Aunt Jane of Kentucky (1907)
[edit]Aunt Jane of Kentucky, a collection of nine short stories that are set in rural western Kentucky in the late 19th Century, recounts an elderly spinster Aunt Jane's memories of life in the rural south. The first story in the book Sally Ann's Experience was originally published approximately ten years earlier and was the most famous story that she wrote.
- I've noticed that whenever a woman's willin' to be imposed upon there's always a man standin' 'round ready to do the imposin'.
- Hall, Eliza Calvert. Aunt Jane of Kentucky. Boston: Little, Brown, and Co, 1907. Sally Ann's Experience p. 27.

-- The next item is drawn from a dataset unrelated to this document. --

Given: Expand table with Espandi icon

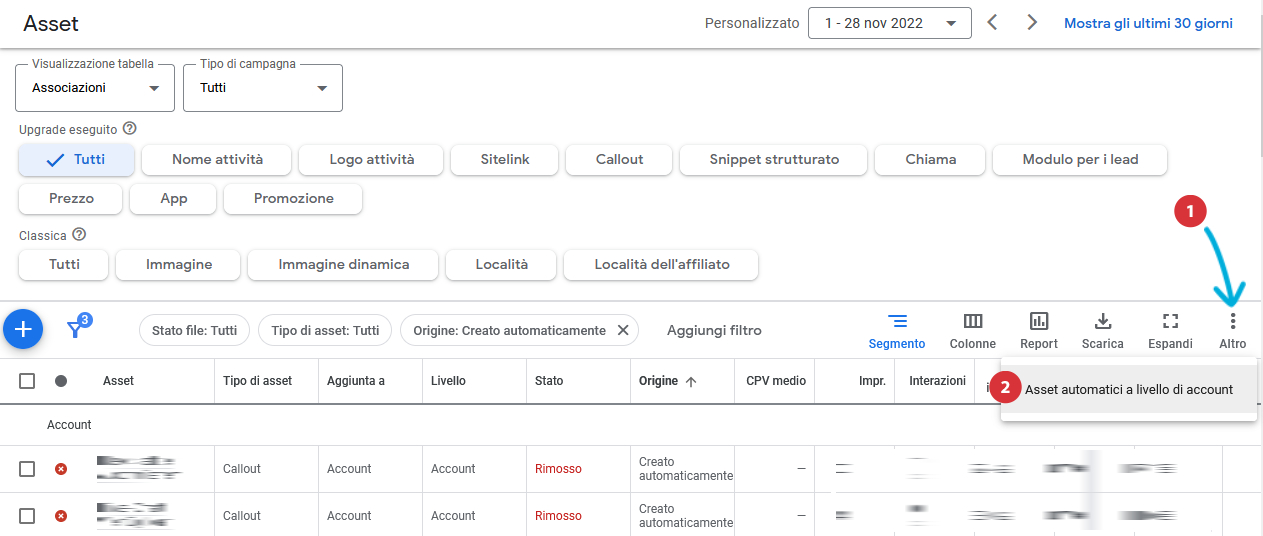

- Hall, Eliza Calvert, and Melody Graulich. Aunt Jane of Kentucky. Masterworks of literature series. Albany, NY: NCUP, 1992. In the reprinted edition, Graulich discusses the quote on page xxxi. The quote appears in the text on page 12 of this edition.
- Patchwork? Ah, no! It was memory, imagination, history, biography, joy, sorrow, philosophy, religion, romance, realism, life, love and death; and over all, like a halo, the love of the artist for his work and the soul's longing for earthly immortality.
- Hall, Eliza Calvert. Aunt Jane of Kentucky. Boston: Little, Brown, and Co, 1907. Aunt Jane's Album p. 82.
- Hall, Eliza Calvert, and Melody Graulich. Aunt Jane of Kentucky. Masterworks of literature series. Albany, NY: NCUP, 1992. In the reprinted edition, Graulich discusses the quote on page xxiv.